3. **Finding the Radius of Convergence (R)**:
For the series to converge, the Ratio Test tells us that $L$ must be less than 1.
$$ \frac{|x|}{4} < 1 $$
Multiplying both sides by 4 gives:
$$ |x| < 4 $$
This means 'x' must be between -4 and 4. This number, 4, is our **radius of convergence, $R=4$**.
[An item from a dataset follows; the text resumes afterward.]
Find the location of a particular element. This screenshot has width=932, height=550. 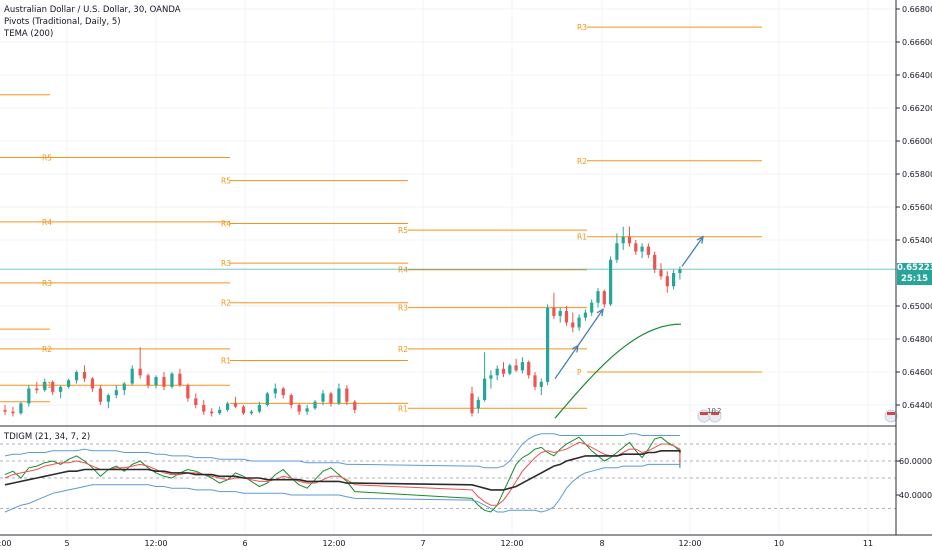

time-tick-label: 8 is located at coordinates (602, 544).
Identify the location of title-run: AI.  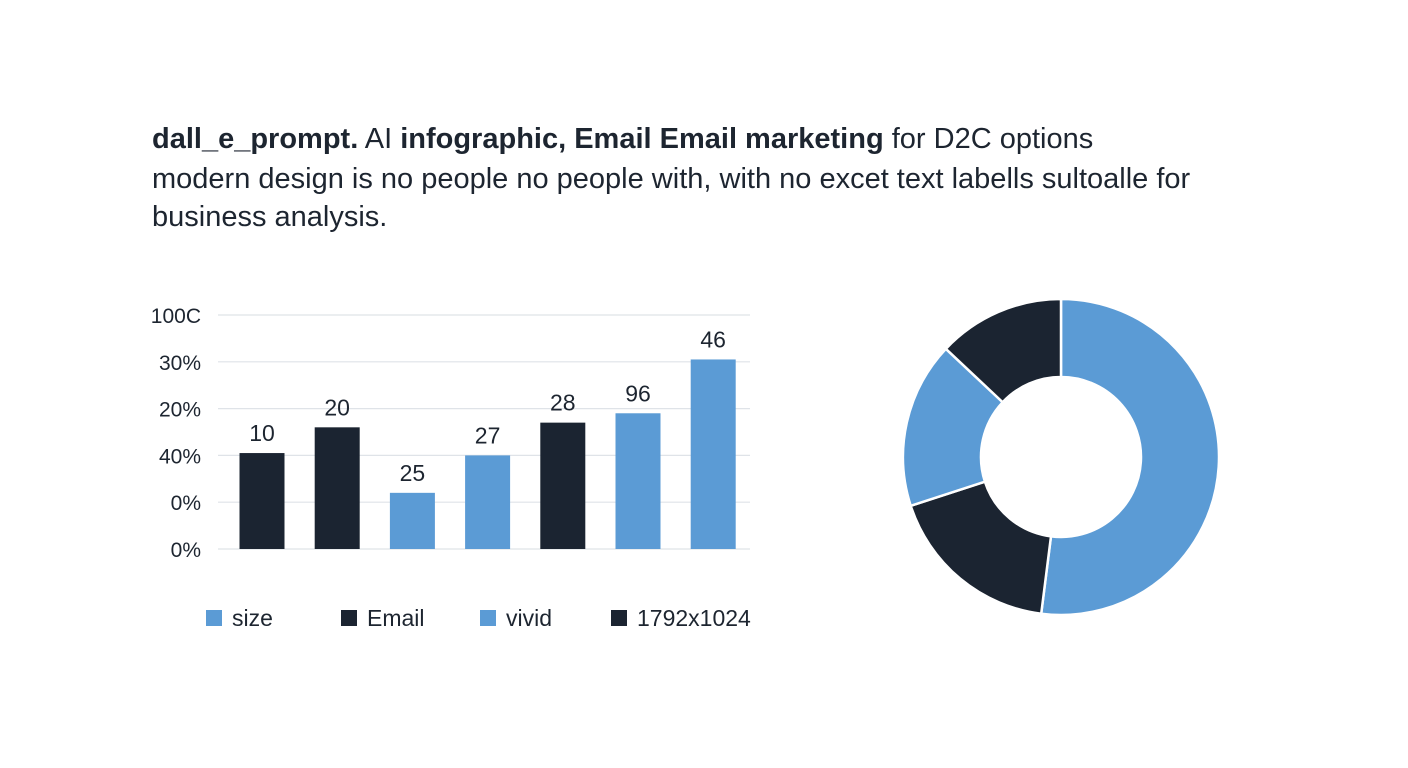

4. **Checking the Endpoints**:
The interval starts with $(-4, 4)$. Now we need to check if the series converges at $x = -4$ and $x = 4$.

* **Case 1: When $x=4$**
Let's put $x=4$ back into our original series:
$$ \sum_{n=2}^{\infty}(-1)^{n} \frac{4^{n}}{4^{n} \ln n} = \sum_{n=2}^{\infty}(-1)^{n} \frac{1}{\ln n} $$
This is an alternating series (because of the $(-1)^n$ part). We can use the Alternating Series Test.
Let $b_n = \frac{1}{\ln n}$.
a) Does $b_n$ go to zero as $n$ gets big? Yes, $\lim_{n \to \infty} \frac{1}{\ln n} = 0$.
b) Is $b_n$ decreasing? Yes, as $n$ gets bigger, $\ln n$ gets bigger, so $\frac{1}{\ln n}$ gets smaller.
Since both conditions are met, the series **converges** at $x=4$.

* **Case 2: When $x=-4$**
Now, let's put $x=-4$ into our original series:
$$ \sum_{n=2}^{\infty}(-1)^{n} \frac{(-4)^{n}}{4^{n} \ln n} $$
Remember that $(-4)^n = (-1 \cdot 4)^n = (-1)^n 4^n$. So,
$$ \sum_{n=2}^{\infty}(-1)^{n} \frac{(-1)^n 4^n}{4^{n} \ln n} = \sum_{n=2}^{\infty}(-1)^{2n} \frac{1}{\ln n} $$
Since $(-1)^{2n}$ is always 1 (because any even power of -1 is 1), the series becomes:
$$ \sum_{n=2}^{\infty} \frac{1}{\ln n} $$
Now, we need to check if this series converges. We know that for $n \ge 2$, $\ln n$ is smaller than $n$.
This means that $\frac{1}{\ln n}$ is bigger than $\frac{1}{n}$.
We also know that the series $\sum_{n=2}^{\infty} \frac{1}{n}$ (the harmonic series) diverges (it keeps growing infinitely).
Since our series $\sum_{n=2}^{\infty} \frac{1}{\ln n}$ has terms that are *larger* than the terms of a divergent series, it also **diverges** at $x=-4$.

5. **Putting it all together (Interval of Convergence)**:
The series converges for all $x$ where $|x|<4$, which is $(-4, 4)$.
It also converges at $x=4$.
But it diverges at $x=-4$.
So, the interval where the series converges is $(-4, 4]$.